Al llegar a Capernaum al anochecer, fueron directamente, por caminos
poco frecuentados, a la casa de Simón Pedro para cenar. Mientras David
Zebedeo se preparaba para llevarlos al otro lado del lago, permanecieron
en la casa de Simón, y Jesús, levantando la mirada hacia Pedro y los
demás apóstoles, preguntó: «Al viajar juntos esta tarde, ¿de qué
conversabais tan absortos entre vosotros?» Los apóstoles se quedaron
callados porque muchos de ellos habían continuado la discusión comenzada
en el Monte Hermón sobre las posiciones que ocuparían en el reino
venidero; cuál sería el mayor, y así sucesivamente. Jesús, conociendo
qué ocupaba los pensamientos de ellos ese día, llamó con un gesto a uno
de los hijitos de Pedro y, sentando al niño entre ellos, dijo: «De
cierto, de cierto os digo, si no cambiáis y os volvéis más como este
niño, poco progreso haréis en el reino del cielo. El que se humille a sí
mismo y sea como este pequeño, ése será el más grande en el reino del
cielo. El que reciba a este pequeño, me recibirá a mí.

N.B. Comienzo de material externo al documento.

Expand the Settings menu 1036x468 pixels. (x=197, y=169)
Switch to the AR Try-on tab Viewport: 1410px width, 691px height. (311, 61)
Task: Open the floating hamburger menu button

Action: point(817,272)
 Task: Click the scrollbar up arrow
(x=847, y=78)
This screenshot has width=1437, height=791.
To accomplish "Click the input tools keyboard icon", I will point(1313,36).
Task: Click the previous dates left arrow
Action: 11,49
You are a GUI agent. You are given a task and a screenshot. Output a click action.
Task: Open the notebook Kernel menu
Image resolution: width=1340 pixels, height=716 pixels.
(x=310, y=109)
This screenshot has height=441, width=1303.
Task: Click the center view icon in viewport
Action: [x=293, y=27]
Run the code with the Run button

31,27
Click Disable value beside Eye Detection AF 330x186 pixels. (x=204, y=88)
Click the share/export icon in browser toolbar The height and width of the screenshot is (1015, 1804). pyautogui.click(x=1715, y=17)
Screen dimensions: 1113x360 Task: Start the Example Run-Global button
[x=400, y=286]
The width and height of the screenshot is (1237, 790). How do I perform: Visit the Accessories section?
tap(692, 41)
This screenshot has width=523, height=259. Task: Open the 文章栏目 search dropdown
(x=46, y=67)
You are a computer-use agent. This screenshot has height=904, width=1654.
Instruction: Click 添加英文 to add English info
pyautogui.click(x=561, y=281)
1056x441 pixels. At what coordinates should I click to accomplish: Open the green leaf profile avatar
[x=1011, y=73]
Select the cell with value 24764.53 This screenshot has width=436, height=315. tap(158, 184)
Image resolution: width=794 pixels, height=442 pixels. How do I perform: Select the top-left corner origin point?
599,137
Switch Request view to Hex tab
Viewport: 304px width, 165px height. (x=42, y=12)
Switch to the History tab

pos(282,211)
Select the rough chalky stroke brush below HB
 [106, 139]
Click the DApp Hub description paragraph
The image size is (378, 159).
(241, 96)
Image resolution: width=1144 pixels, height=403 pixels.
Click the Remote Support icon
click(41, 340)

Y los que me
reciban, también reciben a Aquél que me envió. Si queréis ser primeros
en el reino, buscad el ministrar estas buenas verdades a vuestros
hermanos en la carne. Pero al que haga tropezar a uno de estos pequeños,
mejor le sería que se atase al cuello una piedra de molino y se le
arrojase al mar. Si las cosas que hacéis con vuestras manos o las cosas
que veis con vuestros ojos, os ofenden en el progreso del reino,
sacrificad esos ídolos amados, porque es mejor entrar al reino sin
muchas de las cosas amadas de la vida que aferrarse a estos ídolos y
encontrarse fuera del reino. Pero más que nada, aseguraos de no
despreciar a uno solo de estos pequeños, porque sus ángeles contemplan
siempre el rostro de las huestes celestiales».
Cuando Jesús hubo terminado de hablar, subieron a la barca y navegaron al otro lado hacia Magadán.